Superword level parallelism (SLP) is an advanced method of traditional vectorization that facilitates parallelism across loop iterations, SIMD, and basic blocks. Vectorization in this context is the process used to complete several similar tasks (or instructions) simultaneously, therefore saving processing time and resources.
Instruction-level parallelism (ILP), by comparison, measures the number of instructions (user or software-enabled requests) a computer can manage simultaneously for a specific process.
Unlike superword level parallelism, ILP cannot detect single instruction, multiple data (SIMD) or basic blocks. Modern computers almost universally contain the technology to process SIMD instructions using SLP, but it is most often visible when altering multimedia like images, audio, video, and 3D software.
Like vectorization, superword level parallelism is a method for achieving parallel processing. The proliferation of multimedia applications in devices has led to multimedia extensions on most existing microprocessors. With short SIMD instructions now commonplace on devices, instruction-level parallelism isn’t enough.
Developers can craft a compiler to detect superword level parallelism that targets blocks rather than loop nests, providing SIMD processing. In 2000, the Special Interest Group on Programming Languages tested SLP against standard vectorization and reported that SLP reduced dynamic instruction counts by 46%, and speedups ranged from 1.24 to 6.70.

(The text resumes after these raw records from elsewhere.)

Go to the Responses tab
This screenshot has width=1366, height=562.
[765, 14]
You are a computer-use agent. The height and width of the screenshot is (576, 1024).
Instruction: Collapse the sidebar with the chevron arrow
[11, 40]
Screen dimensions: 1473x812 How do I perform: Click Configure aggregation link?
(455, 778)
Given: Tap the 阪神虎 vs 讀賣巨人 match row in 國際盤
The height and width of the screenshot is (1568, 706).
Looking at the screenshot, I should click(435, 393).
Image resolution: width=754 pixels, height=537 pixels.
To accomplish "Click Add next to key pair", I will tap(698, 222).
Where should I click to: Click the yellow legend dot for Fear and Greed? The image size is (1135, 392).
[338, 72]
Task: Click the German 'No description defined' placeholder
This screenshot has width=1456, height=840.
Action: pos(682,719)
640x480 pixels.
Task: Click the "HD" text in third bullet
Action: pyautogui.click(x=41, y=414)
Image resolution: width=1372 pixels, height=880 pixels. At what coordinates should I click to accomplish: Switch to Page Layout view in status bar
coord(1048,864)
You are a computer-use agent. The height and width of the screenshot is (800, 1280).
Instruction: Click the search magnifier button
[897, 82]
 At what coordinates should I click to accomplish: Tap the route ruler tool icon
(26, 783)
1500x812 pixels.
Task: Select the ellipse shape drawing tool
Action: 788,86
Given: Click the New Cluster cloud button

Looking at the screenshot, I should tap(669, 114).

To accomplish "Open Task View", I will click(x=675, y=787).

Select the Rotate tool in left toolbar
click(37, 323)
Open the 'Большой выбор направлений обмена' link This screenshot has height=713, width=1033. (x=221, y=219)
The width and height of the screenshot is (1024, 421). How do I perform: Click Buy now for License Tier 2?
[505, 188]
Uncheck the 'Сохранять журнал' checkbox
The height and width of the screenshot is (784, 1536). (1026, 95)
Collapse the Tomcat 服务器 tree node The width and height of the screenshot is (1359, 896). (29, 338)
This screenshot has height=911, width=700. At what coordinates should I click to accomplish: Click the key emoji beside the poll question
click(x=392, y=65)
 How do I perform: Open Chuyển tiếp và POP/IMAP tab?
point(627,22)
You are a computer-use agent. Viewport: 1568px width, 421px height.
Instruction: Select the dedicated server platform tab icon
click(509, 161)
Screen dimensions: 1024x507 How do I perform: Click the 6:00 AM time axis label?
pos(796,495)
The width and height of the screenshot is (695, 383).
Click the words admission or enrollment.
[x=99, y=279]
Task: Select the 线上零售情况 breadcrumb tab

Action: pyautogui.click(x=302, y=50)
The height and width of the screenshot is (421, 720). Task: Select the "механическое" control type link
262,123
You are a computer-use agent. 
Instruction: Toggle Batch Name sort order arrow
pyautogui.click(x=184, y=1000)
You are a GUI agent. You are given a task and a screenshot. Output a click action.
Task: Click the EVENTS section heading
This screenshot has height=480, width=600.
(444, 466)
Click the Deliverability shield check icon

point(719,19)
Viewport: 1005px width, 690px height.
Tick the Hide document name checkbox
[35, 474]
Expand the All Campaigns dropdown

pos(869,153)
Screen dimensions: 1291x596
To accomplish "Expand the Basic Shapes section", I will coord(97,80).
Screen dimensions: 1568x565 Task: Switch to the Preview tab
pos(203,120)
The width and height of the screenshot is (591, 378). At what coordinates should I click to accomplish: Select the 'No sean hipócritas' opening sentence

Superword level parallelism is also referred to as a loop unrolling technique because it optimizes loop processing at the cost of its program code. Referred to as the space-time tradeoff, deploying SLP can dramatically reduce the time needed to complete instruction and requires more binary space. The heavier, space-consuming code can facilitate SLP, but the result could result in more instruction cache misses and reduced performance.